The Revenue Mobilisation Allocation and Fiscal Commission (RMAFC) has moved swiftly to debunk circulating media reports claiming that disputed crude oil and gas wells have been allocated to specific oil-producing states, declaring that no such recommendations have been finalized.
In a strongly-worded statement released Sunday, RMAFC Chairman Dr. Mohammed Shehu dismissed as “misleading, premature, and unrepresentative” a purported report allegedly from the Inter-Agency Committee on the Verification of Coordinates of Disputed Crude Oil and Gas Wells between States. The document, which has been making rounds in sections of the national media, falsely suggested that decisions had already been reached on reassigning certain oil wells.
“At this stage, there is no finalized recommendation or decision regarding the ceding or reallocation of any oil wells, as due institutional processes are still ongoing,” the commission stated categorically.
The commission revealed it only received a draft report from the inter-agency committee on Friday, February 13, 2026, just two days before issuing its clarification. Following established protocol, RMAFC has transmitted the preliminary document to key technical stakeholders for thorough evaluation.
These stakeholders include the Nigerian Upstream Petroleum Regulatory Commission, the National Boundary Commission, and the Office of the Surveyor General of the Federation, all of which are expected to provide detailed reviews, observations, and technical input before any conclusions can be drawn.
The commission outlined a multi-layered review process that must be completed before any recommendations reach the presidency. After receiving feedback from the technical agencies, the matter will undergo scrutiny by two internal RMAFC committees: the Committee on Crude Oil, Gas, and Investment and the Legal Matters Committee. These bodies will conduct comprehensive technical and legal assessments before presenting findings to the commission’s Plenary Session.

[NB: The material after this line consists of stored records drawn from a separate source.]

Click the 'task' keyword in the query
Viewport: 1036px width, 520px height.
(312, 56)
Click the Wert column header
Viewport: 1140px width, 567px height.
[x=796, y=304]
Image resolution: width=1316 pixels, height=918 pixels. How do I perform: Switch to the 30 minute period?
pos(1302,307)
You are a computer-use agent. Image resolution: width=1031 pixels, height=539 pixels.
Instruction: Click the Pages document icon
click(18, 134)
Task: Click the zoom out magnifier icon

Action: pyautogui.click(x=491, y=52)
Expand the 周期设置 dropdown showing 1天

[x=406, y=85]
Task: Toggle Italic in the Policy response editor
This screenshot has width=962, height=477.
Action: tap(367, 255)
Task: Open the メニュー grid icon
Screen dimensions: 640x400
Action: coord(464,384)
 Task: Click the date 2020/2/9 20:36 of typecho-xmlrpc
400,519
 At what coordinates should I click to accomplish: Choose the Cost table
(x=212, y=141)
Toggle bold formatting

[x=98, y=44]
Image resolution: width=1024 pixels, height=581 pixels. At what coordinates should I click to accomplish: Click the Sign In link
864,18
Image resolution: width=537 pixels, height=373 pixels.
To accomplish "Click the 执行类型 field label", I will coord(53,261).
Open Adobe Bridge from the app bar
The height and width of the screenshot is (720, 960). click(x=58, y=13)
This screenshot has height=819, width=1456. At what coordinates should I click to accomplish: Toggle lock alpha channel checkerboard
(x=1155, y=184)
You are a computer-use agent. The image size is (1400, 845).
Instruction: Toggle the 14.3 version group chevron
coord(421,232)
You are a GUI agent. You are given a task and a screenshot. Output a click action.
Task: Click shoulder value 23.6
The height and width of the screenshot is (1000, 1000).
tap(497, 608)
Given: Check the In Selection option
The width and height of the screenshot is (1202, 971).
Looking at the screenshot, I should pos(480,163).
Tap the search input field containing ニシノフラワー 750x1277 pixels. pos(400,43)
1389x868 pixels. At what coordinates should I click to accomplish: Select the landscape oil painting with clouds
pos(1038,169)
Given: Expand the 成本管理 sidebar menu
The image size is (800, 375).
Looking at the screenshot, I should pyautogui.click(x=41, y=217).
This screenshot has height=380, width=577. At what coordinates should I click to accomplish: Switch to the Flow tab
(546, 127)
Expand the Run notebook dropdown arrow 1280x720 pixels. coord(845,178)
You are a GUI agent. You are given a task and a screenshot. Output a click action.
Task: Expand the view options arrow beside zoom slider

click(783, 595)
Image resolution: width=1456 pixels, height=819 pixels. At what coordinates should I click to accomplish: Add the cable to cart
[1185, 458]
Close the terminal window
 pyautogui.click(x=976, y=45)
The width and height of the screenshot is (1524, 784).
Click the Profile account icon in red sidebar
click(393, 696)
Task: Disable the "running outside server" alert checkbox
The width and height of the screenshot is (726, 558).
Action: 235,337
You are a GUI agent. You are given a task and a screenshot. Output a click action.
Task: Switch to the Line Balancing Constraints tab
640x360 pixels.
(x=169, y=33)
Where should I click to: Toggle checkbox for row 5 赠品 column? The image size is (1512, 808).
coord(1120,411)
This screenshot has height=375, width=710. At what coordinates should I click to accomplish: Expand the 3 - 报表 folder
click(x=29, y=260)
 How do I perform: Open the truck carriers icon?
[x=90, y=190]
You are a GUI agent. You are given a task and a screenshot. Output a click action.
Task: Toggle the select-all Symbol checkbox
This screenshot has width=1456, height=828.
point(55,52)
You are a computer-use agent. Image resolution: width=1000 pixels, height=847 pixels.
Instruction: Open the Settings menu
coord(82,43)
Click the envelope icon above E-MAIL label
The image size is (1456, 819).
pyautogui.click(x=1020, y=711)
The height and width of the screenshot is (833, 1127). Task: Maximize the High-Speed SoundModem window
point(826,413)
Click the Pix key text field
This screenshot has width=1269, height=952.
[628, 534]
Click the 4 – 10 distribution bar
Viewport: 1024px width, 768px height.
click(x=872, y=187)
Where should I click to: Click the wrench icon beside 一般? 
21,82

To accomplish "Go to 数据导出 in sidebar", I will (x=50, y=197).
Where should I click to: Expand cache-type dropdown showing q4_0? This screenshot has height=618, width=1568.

Only after plenary deliberations will a final report be transmitted to the President and the Attorney-General of the Federation for consideration and action in accordance with constitutional provisions and applicable laws.
Given this clearly defined institutional framework, RMAFC described the circulating report as “speculative, inaccurate, and capable of misleading the public.” The commission called on citizens, stakeholders, and media organizations to disregard the unauthorized document and await official communication once the statutory review process concludes.
The statement underscored RMAFC’s commitment to “transparency, due process, and the objective discharge of its constitutional mandate in the national interest.”
The dispute over oil well ownership carries significant financial implications for Nigeria’s oil-producing states, as revenue allocation formulas depend heavily on derivation principles tied to where resources are extracted.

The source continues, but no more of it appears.